─── TEXTE DE LA PAGE

Construit, semble-t-il, à la va-comme-j'te-pousse, partant, en tous cas dans les débuts et toujours en apparence, dans toutes les directions, alliant une once de la préciosité du XVIIIème siècle à une manière d'écrire qui, surtout dans les scènes mélodramatiques (rassurez-vous, elles ne sont pas nombreuses) prouve bien son appartenance au XIXème, révélant pourtant aux moments cruciaux un traitement du suspens et de l'intrigue qui ne déparerait pas l'un de nos romans contemporains, "La Maison Près du Cimetière" démontre en outre un sens de l'analyse psychologique beaucoup plus moderne qu'on ne s'y attend.

──────
─── MATÉRIEL PRÉSENTÉ

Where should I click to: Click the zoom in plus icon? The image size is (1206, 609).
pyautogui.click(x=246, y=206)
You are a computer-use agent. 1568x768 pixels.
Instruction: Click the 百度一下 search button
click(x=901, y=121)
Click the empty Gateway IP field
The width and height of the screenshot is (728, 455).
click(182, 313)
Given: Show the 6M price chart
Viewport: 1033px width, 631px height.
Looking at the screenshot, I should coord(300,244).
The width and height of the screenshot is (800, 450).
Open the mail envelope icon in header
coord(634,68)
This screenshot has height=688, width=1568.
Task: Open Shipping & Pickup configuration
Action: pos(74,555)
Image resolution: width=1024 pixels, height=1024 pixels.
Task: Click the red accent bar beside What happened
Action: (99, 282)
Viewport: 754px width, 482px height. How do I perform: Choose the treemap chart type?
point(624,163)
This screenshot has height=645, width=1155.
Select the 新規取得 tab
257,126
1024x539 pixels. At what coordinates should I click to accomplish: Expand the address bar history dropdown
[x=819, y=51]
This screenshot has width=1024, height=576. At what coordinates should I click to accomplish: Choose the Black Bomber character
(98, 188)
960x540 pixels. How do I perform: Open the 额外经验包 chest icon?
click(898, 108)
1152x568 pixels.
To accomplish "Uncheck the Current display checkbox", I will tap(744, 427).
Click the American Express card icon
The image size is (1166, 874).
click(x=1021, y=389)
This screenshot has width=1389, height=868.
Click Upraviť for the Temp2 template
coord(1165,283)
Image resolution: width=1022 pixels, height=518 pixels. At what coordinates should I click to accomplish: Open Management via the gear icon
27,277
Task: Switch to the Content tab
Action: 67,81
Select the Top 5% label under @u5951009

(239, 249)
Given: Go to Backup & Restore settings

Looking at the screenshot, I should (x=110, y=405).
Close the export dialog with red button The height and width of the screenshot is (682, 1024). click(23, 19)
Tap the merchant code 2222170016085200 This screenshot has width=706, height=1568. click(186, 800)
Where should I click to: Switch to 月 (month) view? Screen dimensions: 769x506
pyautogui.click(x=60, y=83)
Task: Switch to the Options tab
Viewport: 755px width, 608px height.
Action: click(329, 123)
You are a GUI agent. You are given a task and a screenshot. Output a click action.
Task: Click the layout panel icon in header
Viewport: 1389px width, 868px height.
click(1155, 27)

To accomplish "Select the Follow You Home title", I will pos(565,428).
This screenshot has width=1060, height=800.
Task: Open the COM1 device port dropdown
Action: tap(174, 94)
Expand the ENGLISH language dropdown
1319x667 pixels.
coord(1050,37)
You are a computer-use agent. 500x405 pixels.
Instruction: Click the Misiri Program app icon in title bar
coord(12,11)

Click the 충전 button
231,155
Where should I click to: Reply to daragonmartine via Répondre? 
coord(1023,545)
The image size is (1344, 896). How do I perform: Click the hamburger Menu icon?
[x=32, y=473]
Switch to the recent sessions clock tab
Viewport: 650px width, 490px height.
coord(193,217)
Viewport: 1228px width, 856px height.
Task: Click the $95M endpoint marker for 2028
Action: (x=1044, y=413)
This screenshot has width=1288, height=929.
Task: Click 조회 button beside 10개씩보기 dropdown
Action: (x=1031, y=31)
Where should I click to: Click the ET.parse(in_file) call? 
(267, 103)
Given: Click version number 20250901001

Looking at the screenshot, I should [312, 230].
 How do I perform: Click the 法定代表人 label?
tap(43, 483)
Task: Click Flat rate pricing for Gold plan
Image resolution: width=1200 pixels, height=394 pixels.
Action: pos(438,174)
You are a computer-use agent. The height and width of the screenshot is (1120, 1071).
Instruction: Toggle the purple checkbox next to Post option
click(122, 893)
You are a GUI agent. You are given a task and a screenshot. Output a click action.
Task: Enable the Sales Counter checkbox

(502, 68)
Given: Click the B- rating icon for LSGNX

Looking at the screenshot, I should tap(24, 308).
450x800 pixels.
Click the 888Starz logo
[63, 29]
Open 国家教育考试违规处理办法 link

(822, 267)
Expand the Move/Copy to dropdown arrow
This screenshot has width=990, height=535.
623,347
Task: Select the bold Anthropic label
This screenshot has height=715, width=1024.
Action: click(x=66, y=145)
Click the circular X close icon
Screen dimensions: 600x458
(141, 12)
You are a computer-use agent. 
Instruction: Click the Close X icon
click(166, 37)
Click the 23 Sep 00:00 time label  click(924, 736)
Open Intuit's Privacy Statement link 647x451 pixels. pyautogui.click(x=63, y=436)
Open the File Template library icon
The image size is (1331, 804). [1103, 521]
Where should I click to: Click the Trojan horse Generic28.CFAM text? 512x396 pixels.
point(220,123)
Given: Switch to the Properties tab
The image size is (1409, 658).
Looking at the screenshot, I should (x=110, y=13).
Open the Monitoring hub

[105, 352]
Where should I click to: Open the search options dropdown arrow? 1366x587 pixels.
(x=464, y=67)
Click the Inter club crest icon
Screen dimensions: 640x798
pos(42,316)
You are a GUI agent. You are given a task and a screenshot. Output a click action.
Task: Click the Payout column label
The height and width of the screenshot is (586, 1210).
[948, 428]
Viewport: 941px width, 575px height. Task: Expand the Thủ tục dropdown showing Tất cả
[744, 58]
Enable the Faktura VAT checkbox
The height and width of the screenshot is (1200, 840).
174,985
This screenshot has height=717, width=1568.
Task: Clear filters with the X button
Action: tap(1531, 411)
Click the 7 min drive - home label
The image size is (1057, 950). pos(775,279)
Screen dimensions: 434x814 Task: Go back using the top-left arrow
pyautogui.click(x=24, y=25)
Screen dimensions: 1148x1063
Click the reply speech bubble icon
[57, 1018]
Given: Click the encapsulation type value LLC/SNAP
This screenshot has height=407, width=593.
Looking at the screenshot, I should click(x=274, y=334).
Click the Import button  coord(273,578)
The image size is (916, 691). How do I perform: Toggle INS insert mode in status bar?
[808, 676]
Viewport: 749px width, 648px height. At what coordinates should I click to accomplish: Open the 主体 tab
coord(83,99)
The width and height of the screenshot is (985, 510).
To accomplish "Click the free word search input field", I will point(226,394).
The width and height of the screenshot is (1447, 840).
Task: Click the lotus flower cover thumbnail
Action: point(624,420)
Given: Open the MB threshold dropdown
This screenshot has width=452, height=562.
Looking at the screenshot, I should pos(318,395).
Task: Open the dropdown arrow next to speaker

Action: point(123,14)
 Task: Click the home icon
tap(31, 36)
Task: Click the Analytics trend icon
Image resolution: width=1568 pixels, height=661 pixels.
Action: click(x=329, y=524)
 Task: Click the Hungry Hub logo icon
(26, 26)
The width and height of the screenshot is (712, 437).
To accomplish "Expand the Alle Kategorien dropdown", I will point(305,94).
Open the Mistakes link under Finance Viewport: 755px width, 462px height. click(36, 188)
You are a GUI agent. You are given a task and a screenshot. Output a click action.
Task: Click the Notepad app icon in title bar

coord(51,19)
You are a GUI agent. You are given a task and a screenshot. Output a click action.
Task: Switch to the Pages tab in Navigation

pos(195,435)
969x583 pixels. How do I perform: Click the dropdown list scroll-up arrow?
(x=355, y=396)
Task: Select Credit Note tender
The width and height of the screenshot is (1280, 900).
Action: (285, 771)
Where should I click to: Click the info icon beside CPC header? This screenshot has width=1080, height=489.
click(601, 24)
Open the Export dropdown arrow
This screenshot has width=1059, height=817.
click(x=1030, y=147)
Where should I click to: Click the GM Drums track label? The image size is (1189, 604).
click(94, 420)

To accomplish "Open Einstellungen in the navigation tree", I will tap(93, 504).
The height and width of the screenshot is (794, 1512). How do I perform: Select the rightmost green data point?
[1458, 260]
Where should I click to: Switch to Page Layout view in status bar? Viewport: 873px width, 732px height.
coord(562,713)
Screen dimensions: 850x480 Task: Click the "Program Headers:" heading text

──────

▸ **VOTRE OBJECTIF**: Citez le passage du texte de la page qui va de "Construit, semble-t-il, à" à "ne s'y attend.", sans rien y changer.

▸ **SOLUTION DE LA TÂCHE**:
Construit, semble-t-il, à la va-comme-j'te-pousse, partant, en tous cas dans les débuts et toujours en apparence, dans toutes les directions, alliant une once de la préciosité du XVIIIème siècle à une manière d'écrire qui, surtout dans les scènes mélodramatiques (rassurez-vous, elles ne sont pas nombreuses) prouve bien son appartenance au XIXème, révélant pourtant aux moments cruciaux un traitement du suspens et de l'intrigue qui ne déparerait pas l'un de nos romans contemporains, "La Maison Près du Cimetière" démontre en outre un sens de l'analyse psychologique beaucoup plus moderne qu'on ne s'y attend.